26Les choix qui seront faits dans les années qui viennent ne seront certes pas faciles à effectuer. Cela ressort assez clairement des débats. Faut-il normaliser, et comment ? pour qui ? pour des locuteurs qui considèrent que le gallo ne doit pas s’écrire ? pour d’autres qui jugent au contraire que seules l’écriture et la grammaire du gallo en feront véritablement une langue ? pour des anciens, pour des jeunes, pour ceux qui viendront ? avec quels moyens financiers et institutionnels ?
27Autant de questions que l’on soulève régulièrement il est vrai à propos des langues régionales de France, dans des dossiers où les tenants et aboutissants sont toujours assez complexes. Mais l’originalité de la langue gallèse tient aussi au fait qu’elle compte parmi les langues régionales en quelque sorte les plus « récentes » dans le mouvement de récupération évoqué plus haut (et l’on se souvient alors des difficultés rencontrées dans la reconnaissance statutaire, juridique, du gallo et des langues d’oïl il y a quelques années seulement).

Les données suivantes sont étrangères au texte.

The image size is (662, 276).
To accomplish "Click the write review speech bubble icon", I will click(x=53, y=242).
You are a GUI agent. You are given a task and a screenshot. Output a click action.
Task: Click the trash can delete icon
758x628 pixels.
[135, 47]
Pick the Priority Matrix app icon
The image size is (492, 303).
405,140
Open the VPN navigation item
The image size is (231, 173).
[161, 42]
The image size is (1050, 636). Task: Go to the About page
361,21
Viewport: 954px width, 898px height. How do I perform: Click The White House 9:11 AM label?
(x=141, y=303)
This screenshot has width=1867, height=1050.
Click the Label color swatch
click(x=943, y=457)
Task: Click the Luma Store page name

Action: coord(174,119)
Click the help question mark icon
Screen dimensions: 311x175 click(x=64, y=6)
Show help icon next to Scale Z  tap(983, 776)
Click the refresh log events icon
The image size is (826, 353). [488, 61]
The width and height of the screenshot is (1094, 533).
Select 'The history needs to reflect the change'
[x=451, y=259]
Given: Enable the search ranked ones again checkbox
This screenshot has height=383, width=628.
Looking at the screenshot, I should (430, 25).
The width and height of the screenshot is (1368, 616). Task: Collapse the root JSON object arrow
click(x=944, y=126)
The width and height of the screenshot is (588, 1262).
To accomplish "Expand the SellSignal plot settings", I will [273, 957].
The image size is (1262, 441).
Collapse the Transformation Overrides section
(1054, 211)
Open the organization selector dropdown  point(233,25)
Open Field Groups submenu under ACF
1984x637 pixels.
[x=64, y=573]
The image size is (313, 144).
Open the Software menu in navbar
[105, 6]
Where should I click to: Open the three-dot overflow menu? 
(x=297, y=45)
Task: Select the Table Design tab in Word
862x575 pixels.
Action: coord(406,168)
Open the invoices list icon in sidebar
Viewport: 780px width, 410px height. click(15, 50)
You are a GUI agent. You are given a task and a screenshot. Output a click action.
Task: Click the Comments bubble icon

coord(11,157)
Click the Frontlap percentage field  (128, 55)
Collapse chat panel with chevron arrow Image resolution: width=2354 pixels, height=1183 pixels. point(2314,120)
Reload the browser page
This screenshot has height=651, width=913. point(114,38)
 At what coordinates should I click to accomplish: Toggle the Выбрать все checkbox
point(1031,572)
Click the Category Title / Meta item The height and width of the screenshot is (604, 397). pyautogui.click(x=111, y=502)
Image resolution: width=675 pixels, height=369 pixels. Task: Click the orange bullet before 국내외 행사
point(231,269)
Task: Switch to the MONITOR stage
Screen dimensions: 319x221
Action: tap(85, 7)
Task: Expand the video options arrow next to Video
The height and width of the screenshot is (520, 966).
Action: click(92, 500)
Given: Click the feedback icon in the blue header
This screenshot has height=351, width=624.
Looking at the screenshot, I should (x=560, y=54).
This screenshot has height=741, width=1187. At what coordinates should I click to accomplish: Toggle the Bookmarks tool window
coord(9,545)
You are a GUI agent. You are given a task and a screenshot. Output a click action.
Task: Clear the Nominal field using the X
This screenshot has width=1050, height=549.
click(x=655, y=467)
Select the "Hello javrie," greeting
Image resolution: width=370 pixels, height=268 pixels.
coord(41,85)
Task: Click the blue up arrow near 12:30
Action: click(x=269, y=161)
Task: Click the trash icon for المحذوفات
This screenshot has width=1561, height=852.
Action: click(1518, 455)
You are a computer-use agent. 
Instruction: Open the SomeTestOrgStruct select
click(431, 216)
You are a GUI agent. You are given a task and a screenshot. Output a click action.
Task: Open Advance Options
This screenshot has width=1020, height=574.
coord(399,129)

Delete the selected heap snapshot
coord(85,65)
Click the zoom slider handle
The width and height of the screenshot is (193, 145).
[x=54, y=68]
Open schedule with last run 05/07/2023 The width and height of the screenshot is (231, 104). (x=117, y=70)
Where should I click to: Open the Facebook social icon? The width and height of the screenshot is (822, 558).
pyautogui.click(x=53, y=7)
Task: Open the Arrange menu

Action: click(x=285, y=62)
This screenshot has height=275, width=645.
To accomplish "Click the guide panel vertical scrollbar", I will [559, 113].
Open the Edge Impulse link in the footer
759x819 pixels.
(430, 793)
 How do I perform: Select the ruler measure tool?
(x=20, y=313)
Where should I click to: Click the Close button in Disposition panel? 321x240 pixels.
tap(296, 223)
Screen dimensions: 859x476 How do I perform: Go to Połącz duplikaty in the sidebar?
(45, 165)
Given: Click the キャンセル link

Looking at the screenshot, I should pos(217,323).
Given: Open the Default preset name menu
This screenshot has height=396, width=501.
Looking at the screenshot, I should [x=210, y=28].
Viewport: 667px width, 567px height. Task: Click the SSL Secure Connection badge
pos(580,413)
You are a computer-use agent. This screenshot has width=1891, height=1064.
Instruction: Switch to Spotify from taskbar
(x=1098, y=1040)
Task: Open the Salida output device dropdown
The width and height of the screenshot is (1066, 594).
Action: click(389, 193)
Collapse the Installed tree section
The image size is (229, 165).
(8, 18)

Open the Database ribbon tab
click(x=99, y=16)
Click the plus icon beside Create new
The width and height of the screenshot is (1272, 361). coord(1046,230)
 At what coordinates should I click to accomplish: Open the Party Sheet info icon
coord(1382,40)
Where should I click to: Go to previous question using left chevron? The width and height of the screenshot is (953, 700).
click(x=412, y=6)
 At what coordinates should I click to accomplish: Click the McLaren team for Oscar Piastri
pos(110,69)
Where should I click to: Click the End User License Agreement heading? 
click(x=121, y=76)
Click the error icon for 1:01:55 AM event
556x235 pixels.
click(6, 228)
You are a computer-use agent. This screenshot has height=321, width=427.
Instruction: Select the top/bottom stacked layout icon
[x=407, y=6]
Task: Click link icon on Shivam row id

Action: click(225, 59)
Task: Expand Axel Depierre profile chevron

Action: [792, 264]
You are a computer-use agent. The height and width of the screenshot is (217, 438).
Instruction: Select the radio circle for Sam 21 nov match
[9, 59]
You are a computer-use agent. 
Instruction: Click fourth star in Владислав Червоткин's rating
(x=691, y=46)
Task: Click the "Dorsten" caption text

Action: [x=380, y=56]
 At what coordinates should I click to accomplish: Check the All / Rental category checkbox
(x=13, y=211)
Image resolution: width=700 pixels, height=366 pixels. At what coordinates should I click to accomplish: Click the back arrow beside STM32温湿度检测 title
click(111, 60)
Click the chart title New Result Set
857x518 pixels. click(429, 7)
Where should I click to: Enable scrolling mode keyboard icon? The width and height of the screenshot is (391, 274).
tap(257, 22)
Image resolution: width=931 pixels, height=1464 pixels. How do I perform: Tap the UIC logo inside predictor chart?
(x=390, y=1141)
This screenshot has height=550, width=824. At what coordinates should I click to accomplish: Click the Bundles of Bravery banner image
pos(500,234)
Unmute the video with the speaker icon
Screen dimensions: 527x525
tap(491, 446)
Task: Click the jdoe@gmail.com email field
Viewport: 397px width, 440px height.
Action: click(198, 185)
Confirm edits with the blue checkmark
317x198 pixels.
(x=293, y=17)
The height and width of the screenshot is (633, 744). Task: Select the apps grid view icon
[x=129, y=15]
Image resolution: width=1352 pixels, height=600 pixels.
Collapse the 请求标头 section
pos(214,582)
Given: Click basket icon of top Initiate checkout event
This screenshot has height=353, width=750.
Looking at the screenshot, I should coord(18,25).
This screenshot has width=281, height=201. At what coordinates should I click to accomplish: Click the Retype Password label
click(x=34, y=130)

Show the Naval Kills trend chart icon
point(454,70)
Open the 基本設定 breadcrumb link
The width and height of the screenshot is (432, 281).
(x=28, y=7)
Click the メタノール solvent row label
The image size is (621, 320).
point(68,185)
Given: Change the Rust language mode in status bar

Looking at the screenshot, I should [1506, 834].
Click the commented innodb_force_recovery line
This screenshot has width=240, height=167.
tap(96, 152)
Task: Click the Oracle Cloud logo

28À ce titre les acteurs du renouveau gallésant peuvent avoir sous les yeux ce qui s’est fait pour d’autres langues, avec des méthodes et des résultats très variables. Tirer profit des succès mais aussi des erreurs commises ici et là, voici donc l’un des enjeux pour l’avenir et un sujet possible parmi d’autres pour notre prochaine rencontre en 2008.